Second, I worry because of how a technology like FocusAssist could expand. Last month, conservative thinker Reihan Salam proposed that education -- whether online or in-person -- could be either cheap or good, but not both:
[O]nce you get past the students who are the most prepared and most eager to learn, you have to apply increasing amounts of both help and hassle. That is, you need to offer personal attention and tutoring as well as discipline and structure, all of which are labor-intensive in the extreme.
I agree with Salam, and think any long-term solution in online education will account for this labor. But I also think companies which offer online courses will strive to be as cheaply "effective" for as long as they can, and that they will experiment with technologies which can promise this "effectiveness." How long until a feature like FocusAssist is rebranded as AttentionMonitor and included in a MOOC, or a University of Phoenix course? How long until an advertiser forces you to pay attention to its ad before you can watch the video that follows?

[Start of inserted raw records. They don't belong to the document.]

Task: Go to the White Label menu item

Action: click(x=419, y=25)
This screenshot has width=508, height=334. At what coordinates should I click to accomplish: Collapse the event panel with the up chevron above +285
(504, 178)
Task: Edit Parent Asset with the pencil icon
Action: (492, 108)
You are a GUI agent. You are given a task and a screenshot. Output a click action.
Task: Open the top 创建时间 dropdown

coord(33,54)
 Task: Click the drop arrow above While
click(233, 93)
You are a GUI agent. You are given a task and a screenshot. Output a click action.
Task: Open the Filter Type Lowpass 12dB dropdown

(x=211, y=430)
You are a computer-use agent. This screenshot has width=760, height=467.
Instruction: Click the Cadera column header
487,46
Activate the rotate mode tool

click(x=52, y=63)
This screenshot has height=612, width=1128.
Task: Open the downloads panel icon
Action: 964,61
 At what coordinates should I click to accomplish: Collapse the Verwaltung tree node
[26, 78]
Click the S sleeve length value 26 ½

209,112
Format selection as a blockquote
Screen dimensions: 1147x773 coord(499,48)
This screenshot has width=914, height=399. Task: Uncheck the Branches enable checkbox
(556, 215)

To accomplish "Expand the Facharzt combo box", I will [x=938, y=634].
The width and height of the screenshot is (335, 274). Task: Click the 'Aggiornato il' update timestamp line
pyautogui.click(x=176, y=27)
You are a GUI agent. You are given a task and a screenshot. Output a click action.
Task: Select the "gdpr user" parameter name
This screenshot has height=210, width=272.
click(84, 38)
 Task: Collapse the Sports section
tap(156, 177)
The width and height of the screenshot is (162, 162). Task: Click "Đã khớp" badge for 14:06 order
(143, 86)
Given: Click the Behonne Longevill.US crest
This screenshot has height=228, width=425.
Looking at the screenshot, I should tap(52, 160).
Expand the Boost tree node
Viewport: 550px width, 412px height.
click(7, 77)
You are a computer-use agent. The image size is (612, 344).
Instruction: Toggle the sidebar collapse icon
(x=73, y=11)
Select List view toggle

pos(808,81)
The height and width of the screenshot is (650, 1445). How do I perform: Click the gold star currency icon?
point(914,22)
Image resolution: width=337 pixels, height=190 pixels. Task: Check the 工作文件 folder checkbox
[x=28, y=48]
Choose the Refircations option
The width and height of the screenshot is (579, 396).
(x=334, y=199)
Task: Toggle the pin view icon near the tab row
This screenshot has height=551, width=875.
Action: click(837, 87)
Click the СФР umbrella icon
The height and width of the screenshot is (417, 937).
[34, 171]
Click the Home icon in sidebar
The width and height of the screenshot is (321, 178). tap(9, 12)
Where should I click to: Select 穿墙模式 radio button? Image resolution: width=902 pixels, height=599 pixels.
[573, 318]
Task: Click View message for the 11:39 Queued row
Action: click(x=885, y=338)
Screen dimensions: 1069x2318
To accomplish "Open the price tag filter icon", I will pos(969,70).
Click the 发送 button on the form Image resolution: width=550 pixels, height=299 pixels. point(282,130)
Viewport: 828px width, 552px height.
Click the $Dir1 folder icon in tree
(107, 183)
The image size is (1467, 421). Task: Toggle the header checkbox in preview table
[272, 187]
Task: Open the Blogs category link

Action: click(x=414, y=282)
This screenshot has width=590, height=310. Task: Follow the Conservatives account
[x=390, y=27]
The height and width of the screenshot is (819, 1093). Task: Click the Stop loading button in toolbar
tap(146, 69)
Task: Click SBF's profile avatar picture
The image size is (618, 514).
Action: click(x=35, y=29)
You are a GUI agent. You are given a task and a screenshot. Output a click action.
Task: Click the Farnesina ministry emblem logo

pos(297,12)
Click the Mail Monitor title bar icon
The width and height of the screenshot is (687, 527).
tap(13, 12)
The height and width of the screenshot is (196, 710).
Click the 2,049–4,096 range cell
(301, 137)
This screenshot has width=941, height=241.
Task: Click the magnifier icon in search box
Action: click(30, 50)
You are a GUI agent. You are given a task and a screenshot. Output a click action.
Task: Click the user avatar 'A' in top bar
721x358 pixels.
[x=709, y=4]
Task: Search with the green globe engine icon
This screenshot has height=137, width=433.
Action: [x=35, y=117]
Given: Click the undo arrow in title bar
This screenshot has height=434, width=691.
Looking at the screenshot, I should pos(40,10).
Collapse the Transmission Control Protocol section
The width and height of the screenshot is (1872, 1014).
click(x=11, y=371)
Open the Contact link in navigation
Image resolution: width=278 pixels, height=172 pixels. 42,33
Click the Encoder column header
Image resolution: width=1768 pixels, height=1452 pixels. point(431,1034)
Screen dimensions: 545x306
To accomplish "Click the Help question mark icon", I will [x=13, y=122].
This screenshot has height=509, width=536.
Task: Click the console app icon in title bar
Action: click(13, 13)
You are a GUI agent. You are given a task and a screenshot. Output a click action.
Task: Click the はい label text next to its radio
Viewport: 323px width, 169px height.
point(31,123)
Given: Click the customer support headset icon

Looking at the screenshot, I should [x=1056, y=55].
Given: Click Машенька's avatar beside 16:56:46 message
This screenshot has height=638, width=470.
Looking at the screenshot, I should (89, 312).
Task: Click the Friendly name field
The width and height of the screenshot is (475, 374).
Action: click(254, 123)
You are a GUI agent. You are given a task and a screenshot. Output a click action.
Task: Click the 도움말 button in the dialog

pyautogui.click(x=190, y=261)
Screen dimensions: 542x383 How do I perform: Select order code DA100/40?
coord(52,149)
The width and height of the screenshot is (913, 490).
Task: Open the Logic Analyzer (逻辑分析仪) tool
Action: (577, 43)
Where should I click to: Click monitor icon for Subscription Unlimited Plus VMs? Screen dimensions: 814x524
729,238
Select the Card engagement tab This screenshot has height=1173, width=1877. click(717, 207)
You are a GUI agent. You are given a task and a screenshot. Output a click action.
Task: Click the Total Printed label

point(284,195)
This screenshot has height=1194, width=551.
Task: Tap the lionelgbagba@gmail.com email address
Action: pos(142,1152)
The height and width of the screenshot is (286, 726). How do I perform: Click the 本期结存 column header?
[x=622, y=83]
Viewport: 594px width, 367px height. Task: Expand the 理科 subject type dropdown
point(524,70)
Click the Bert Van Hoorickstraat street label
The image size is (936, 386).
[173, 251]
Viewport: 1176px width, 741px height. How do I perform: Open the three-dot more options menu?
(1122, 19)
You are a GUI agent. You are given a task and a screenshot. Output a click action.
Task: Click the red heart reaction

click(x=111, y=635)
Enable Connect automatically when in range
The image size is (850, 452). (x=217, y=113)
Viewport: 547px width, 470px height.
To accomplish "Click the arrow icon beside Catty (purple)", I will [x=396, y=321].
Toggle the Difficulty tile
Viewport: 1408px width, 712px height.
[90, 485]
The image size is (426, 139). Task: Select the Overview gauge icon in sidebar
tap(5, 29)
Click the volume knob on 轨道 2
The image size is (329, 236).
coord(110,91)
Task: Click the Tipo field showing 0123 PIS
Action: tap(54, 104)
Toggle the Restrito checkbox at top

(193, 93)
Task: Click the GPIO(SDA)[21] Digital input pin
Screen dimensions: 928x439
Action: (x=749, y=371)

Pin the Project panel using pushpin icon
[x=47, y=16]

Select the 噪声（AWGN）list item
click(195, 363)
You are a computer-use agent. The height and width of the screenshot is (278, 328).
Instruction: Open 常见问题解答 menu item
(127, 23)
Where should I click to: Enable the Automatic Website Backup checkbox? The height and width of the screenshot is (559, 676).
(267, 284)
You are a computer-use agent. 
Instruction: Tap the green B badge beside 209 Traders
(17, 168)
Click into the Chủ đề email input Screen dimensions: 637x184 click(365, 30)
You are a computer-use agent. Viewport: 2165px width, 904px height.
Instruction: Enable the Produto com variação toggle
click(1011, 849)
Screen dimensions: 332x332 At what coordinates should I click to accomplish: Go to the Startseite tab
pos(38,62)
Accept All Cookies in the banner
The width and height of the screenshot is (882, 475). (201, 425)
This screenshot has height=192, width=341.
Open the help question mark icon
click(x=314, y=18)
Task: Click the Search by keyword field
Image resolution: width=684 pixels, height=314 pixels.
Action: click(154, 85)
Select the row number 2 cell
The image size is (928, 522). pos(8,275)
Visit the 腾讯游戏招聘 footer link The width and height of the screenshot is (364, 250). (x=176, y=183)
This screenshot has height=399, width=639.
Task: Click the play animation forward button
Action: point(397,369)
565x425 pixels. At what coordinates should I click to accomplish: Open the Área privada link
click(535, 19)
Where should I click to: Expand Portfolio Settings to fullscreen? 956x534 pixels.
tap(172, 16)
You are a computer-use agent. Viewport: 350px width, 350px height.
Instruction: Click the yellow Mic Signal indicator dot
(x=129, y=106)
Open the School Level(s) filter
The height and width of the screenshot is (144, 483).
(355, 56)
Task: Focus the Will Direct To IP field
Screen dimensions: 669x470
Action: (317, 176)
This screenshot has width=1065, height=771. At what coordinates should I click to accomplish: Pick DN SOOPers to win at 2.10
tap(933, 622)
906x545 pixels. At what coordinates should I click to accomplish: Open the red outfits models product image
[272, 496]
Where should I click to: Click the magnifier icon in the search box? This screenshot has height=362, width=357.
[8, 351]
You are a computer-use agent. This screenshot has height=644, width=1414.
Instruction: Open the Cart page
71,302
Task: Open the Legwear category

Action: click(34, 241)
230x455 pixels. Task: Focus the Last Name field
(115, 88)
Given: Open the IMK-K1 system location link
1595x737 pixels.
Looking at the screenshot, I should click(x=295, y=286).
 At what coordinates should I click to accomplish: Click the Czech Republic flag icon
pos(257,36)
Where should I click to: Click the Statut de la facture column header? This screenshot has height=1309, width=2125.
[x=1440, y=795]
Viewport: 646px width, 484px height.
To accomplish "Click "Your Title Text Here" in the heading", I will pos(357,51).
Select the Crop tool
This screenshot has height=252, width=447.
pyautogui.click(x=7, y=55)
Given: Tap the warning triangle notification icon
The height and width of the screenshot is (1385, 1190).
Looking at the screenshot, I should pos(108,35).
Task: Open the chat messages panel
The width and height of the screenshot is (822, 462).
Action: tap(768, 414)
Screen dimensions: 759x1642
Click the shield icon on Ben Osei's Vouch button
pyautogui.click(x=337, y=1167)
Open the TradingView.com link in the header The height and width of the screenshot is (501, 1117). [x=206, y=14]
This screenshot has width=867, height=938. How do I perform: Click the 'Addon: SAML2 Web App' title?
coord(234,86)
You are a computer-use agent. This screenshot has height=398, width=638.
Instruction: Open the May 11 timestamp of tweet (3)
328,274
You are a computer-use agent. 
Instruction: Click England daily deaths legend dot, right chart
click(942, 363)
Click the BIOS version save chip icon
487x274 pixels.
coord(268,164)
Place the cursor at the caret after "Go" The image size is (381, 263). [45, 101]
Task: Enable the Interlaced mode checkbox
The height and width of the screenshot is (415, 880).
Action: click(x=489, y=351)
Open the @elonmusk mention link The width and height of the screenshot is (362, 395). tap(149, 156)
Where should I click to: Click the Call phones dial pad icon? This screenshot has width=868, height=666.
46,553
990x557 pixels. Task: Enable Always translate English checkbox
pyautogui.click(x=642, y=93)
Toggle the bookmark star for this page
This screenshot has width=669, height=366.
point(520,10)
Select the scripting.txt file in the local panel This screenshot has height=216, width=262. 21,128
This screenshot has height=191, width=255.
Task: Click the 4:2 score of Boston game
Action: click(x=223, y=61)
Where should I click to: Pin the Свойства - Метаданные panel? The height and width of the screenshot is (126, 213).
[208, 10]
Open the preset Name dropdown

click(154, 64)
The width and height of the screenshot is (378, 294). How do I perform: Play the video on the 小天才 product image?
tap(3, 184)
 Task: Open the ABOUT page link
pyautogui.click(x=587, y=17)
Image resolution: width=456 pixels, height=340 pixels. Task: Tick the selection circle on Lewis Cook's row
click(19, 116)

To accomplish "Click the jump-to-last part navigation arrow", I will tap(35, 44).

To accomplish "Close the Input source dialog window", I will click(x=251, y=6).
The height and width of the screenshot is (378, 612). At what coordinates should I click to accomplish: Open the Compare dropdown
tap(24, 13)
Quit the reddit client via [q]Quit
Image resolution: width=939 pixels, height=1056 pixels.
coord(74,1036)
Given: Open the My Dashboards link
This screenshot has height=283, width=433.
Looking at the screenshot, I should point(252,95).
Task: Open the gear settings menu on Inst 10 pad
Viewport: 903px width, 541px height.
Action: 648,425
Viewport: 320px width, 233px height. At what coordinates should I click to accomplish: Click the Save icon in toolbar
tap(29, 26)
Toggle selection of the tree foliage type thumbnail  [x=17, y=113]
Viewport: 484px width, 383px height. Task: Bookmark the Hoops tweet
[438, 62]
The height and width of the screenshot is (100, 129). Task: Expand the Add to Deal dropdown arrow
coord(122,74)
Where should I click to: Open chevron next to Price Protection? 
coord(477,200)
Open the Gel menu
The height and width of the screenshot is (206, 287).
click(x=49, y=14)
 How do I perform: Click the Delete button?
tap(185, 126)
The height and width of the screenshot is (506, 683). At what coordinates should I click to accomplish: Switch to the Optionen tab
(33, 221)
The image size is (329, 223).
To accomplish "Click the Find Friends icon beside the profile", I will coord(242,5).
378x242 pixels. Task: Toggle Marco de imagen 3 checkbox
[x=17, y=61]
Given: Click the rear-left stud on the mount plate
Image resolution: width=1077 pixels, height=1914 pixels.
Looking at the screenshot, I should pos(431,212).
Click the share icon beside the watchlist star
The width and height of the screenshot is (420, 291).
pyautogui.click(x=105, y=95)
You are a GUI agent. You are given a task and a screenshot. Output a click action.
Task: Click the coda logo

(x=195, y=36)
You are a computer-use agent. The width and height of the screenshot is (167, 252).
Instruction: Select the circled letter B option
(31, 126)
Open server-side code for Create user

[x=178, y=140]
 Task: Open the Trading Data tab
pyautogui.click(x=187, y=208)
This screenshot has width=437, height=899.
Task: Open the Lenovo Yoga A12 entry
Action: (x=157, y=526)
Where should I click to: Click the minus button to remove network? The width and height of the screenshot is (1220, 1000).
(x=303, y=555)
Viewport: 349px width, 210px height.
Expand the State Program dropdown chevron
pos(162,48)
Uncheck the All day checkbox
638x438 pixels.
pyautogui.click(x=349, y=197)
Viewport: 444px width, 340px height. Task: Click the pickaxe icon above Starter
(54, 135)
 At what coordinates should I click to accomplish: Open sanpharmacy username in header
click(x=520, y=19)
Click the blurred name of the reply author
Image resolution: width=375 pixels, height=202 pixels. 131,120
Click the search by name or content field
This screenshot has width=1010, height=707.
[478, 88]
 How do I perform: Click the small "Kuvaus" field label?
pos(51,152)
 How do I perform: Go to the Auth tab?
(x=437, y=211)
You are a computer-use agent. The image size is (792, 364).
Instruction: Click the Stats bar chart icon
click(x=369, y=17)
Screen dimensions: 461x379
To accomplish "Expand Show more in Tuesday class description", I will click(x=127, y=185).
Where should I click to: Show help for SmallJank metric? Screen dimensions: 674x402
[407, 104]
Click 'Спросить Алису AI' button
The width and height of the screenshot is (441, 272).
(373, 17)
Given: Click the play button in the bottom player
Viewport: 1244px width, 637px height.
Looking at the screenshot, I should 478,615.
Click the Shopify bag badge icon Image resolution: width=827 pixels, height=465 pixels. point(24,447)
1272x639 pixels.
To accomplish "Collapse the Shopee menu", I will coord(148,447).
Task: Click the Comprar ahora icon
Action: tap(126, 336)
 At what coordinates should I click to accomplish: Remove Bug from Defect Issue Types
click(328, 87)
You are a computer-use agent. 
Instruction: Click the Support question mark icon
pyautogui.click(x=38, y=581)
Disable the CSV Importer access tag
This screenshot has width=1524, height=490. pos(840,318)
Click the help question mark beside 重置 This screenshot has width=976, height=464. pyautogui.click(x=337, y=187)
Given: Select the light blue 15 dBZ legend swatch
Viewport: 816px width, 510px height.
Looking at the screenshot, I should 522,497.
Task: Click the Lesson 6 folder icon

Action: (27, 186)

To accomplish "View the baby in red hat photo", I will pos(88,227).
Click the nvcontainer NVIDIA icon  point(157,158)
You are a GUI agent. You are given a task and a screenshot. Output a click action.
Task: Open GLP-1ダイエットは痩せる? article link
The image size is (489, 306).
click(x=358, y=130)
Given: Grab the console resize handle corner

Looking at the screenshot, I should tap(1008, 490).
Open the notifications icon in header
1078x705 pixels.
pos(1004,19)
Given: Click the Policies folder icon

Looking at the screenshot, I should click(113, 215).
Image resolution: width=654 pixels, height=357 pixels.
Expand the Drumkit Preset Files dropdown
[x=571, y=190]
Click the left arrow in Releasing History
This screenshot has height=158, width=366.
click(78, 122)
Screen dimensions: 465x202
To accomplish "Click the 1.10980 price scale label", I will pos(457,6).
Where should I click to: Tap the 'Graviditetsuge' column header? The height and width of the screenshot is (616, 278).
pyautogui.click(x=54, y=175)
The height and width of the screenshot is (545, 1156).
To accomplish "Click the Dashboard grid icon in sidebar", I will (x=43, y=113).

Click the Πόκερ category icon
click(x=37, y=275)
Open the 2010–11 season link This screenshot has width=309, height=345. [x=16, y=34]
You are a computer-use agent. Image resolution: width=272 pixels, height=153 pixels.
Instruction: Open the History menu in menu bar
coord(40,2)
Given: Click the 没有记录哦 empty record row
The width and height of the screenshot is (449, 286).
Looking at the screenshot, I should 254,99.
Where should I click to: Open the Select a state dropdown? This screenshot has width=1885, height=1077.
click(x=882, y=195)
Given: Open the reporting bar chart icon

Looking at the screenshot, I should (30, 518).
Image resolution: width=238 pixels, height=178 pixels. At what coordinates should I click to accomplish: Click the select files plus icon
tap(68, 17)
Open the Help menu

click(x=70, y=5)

And how long, too, until FocusAssist itself is used outside of the context it was designed for? FocusAssist is designed for healthcare workers. Mindflash markets it as appropriate and useful for healthcare facilities. We simultaneously know that technologies find a use very far from the one for which they were designed: In William Gibson's phrase, "the street finds its own uses for things." When FocusAssist is just a feature, just a box for some executive to check, it's very easy to imagine the office finding its own uses for things, too.
* Soon after this article was published, Mindflash contacted me. I'm speaking with them about FocusAssist and other technologies soon.